Please reproduce, unchanged, the lines of the records from the very first one through the line holding "(x=749, y=189)", inclusive.

_Recorded information:_
********
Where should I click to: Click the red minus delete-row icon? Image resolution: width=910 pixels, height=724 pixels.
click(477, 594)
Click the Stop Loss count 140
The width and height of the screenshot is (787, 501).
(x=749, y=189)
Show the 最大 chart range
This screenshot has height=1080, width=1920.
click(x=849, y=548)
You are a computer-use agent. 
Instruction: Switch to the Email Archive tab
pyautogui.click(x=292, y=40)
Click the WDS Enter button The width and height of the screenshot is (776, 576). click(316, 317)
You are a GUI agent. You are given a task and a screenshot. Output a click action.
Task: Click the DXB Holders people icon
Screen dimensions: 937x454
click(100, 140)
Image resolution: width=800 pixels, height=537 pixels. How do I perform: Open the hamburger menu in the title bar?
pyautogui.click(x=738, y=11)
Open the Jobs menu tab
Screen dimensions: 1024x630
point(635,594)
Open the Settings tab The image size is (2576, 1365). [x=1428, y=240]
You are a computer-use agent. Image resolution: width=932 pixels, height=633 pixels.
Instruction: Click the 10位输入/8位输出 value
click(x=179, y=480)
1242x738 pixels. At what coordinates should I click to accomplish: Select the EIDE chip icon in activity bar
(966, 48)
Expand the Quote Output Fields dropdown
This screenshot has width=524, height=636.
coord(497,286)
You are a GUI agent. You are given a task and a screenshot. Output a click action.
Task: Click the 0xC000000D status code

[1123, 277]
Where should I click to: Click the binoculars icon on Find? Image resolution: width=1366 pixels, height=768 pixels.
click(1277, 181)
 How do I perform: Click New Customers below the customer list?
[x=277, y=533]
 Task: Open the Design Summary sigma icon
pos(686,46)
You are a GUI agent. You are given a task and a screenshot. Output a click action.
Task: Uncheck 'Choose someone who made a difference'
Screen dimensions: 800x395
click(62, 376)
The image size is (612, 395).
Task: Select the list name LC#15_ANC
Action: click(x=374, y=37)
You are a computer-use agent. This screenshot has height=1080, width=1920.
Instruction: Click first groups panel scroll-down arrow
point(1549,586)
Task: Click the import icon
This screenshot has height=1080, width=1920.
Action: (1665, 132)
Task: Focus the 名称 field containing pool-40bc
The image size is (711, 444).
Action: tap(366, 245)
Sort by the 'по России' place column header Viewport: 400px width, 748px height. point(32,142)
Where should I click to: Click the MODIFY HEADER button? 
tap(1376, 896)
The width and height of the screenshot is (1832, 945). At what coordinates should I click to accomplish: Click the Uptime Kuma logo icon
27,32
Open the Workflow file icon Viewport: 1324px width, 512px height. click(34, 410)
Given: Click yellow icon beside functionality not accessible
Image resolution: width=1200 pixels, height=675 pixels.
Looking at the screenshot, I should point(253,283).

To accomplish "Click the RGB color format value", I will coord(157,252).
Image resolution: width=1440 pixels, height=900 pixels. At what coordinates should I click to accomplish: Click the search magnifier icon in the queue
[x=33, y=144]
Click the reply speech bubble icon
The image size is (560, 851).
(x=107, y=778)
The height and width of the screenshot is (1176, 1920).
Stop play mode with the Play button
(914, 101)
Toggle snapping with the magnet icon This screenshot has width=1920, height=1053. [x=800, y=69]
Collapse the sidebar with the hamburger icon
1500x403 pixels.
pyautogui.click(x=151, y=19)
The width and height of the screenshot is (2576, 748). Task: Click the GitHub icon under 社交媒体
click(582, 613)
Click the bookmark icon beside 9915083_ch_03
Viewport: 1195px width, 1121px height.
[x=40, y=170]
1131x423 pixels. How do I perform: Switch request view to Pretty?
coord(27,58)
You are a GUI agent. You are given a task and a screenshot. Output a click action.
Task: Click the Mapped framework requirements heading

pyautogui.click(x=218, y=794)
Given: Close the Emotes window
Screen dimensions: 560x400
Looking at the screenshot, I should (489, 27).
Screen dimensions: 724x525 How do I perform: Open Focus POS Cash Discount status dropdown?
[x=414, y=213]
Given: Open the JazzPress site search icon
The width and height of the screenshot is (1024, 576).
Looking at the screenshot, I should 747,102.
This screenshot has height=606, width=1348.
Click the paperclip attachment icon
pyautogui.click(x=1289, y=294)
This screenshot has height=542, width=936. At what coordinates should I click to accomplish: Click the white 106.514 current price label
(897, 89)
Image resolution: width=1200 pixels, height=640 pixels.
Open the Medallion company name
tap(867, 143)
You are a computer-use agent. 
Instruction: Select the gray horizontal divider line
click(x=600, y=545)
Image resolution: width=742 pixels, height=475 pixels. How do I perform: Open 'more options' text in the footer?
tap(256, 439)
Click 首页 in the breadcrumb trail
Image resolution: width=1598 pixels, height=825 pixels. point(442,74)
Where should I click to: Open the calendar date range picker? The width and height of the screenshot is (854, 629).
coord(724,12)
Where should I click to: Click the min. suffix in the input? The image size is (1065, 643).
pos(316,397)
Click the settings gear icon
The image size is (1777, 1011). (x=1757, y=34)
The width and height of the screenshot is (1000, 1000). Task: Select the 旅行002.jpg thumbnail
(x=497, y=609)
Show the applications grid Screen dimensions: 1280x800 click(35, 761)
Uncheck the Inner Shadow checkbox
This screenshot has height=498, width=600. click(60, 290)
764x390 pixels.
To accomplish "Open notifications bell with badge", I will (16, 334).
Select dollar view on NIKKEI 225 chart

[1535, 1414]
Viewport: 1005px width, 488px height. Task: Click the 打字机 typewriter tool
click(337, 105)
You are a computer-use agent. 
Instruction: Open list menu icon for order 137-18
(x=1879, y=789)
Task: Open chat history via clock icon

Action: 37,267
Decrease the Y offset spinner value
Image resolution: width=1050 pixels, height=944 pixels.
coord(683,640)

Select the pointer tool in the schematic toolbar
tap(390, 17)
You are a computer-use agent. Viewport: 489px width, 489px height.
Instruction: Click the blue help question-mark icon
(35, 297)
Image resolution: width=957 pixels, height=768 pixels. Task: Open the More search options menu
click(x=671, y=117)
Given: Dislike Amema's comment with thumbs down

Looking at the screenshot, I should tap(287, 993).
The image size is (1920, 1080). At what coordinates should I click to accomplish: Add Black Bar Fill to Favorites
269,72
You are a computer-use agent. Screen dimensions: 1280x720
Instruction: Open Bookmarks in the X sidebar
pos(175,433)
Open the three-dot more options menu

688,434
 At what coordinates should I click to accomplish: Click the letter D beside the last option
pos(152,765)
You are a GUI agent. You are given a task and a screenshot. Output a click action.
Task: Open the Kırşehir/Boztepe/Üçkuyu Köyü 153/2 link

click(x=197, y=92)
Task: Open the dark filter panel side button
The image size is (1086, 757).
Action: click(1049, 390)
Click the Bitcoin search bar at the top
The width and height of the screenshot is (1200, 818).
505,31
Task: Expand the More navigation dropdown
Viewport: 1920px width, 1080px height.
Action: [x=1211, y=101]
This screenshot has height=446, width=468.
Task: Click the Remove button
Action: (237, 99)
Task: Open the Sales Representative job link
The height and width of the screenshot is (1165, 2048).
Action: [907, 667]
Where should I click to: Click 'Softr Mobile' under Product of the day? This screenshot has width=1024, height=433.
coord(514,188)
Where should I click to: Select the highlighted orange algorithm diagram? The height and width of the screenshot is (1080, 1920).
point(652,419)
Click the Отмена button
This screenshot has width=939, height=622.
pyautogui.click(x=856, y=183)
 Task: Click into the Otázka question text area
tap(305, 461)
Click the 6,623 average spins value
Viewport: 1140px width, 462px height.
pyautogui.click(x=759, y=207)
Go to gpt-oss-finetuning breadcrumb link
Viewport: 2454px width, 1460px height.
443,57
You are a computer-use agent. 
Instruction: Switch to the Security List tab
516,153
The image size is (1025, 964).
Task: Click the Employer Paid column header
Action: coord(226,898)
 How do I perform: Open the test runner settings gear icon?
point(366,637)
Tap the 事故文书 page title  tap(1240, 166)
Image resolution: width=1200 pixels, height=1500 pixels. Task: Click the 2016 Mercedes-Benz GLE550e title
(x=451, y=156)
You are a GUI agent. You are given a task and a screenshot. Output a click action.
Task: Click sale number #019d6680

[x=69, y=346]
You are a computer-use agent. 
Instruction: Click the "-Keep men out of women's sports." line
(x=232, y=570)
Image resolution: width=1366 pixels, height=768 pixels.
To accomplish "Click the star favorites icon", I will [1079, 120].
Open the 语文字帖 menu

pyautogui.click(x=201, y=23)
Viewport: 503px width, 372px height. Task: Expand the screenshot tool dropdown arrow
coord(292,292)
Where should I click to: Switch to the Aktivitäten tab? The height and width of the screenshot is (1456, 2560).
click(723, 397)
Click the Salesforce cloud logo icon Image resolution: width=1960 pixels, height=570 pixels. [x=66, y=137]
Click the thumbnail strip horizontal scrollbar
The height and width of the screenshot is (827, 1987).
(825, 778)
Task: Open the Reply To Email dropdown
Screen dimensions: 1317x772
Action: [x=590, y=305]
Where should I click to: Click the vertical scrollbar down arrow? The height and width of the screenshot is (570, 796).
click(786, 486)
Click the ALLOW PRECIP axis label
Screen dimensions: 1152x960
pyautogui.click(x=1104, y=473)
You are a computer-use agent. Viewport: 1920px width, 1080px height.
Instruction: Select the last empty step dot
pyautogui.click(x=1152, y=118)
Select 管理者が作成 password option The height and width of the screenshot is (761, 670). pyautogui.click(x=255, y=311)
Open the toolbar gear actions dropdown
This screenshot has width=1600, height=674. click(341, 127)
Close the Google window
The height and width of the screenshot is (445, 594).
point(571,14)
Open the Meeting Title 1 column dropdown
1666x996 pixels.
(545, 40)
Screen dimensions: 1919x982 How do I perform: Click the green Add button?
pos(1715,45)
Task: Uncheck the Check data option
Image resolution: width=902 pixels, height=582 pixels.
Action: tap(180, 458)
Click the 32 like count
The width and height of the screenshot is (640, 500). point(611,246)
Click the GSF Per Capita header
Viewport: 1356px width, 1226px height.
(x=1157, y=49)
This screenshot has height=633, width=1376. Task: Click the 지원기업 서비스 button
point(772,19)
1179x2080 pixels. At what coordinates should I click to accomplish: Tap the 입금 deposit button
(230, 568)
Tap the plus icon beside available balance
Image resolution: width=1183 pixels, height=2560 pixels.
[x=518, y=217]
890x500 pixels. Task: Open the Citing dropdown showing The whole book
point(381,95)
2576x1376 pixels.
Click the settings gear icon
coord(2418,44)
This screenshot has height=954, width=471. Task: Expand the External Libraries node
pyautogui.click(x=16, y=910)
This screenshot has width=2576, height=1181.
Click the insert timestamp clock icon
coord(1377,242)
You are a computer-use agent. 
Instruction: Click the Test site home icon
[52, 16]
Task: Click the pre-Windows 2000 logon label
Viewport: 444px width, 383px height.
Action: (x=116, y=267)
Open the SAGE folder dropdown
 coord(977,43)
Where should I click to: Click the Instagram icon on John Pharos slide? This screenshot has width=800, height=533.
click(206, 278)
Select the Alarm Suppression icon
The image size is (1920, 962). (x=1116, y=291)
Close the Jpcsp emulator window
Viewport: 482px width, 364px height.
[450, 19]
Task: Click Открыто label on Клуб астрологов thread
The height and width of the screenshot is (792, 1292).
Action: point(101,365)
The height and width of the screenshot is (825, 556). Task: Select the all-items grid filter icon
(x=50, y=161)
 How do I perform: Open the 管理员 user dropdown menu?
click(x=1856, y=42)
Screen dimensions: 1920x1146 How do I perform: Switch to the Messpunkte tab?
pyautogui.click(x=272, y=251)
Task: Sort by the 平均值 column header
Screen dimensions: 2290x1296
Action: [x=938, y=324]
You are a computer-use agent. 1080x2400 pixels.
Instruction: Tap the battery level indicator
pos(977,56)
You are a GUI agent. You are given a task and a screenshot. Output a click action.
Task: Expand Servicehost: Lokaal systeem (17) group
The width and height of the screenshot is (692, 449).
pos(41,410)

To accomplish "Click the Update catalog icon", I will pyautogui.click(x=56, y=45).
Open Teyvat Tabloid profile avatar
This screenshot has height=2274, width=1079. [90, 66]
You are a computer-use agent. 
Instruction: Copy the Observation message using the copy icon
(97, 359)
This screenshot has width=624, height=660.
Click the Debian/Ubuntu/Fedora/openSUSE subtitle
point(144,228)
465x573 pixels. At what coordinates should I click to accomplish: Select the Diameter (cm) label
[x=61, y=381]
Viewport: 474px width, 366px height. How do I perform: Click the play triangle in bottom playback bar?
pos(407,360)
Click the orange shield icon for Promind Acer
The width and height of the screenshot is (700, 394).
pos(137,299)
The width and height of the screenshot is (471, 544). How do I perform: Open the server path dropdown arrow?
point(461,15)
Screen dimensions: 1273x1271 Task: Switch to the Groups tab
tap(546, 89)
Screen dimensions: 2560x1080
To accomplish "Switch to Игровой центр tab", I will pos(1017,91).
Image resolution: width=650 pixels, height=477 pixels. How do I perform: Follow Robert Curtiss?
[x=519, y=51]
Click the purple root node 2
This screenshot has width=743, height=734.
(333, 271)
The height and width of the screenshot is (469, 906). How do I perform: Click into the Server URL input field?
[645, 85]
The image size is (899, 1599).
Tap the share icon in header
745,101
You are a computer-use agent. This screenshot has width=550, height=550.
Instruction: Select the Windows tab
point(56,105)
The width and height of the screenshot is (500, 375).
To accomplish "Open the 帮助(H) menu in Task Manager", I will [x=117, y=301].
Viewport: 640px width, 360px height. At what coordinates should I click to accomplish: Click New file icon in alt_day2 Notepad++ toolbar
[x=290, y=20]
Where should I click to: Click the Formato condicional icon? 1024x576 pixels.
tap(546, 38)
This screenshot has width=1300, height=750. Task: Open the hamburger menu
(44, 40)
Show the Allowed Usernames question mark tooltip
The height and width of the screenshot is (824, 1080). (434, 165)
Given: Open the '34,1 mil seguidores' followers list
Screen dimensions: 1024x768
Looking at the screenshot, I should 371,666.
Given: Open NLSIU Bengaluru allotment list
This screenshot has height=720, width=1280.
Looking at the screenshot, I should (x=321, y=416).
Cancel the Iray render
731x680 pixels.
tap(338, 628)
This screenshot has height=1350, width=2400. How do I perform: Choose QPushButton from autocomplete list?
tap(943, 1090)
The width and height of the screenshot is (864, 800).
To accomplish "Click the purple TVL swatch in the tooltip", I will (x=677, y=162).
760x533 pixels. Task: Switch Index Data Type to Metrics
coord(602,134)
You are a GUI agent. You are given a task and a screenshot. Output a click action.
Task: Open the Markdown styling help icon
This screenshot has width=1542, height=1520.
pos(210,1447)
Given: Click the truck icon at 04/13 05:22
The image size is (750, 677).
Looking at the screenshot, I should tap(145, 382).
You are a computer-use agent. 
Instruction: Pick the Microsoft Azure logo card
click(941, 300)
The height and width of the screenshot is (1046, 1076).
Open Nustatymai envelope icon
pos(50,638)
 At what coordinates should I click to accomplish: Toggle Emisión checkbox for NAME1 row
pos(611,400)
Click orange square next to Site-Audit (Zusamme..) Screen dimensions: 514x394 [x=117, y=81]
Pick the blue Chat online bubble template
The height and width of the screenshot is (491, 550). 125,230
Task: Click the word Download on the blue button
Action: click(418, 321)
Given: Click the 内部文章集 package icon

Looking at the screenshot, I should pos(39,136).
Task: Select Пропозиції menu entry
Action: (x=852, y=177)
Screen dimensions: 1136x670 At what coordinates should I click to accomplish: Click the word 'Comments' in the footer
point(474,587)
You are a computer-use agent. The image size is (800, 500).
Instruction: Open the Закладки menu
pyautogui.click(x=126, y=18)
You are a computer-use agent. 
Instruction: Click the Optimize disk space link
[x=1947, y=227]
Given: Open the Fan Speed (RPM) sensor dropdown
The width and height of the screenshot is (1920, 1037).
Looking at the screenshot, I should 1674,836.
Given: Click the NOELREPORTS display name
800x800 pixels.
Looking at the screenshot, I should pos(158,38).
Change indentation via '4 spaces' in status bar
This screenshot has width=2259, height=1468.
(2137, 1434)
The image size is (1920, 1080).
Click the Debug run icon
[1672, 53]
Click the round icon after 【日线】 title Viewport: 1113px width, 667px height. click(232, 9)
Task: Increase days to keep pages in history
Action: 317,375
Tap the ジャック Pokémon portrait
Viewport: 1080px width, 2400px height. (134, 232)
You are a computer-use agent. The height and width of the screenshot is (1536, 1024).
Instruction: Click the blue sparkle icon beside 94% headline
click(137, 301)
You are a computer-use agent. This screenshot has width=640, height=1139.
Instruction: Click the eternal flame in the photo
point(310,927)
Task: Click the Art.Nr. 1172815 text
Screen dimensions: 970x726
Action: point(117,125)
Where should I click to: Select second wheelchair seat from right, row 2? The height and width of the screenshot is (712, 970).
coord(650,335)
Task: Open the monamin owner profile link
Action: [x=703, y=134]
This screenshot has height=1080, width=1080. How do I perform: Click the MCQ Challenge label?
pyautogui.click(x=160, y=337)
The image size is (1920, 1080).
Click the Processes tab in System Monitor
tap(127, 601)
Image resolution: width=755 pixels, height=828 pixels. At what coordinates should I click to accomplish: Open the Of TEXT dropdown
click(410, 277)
********
_Solution for this task:_
Where should I click to: Click the red minus delete-row icon? Image resolution: width=910 pixels, height=724 pixels.
click(477, 594)
Click the Stop Loss count 140
The width and height of the screenshot is (787, 501).
(x=749, y=189)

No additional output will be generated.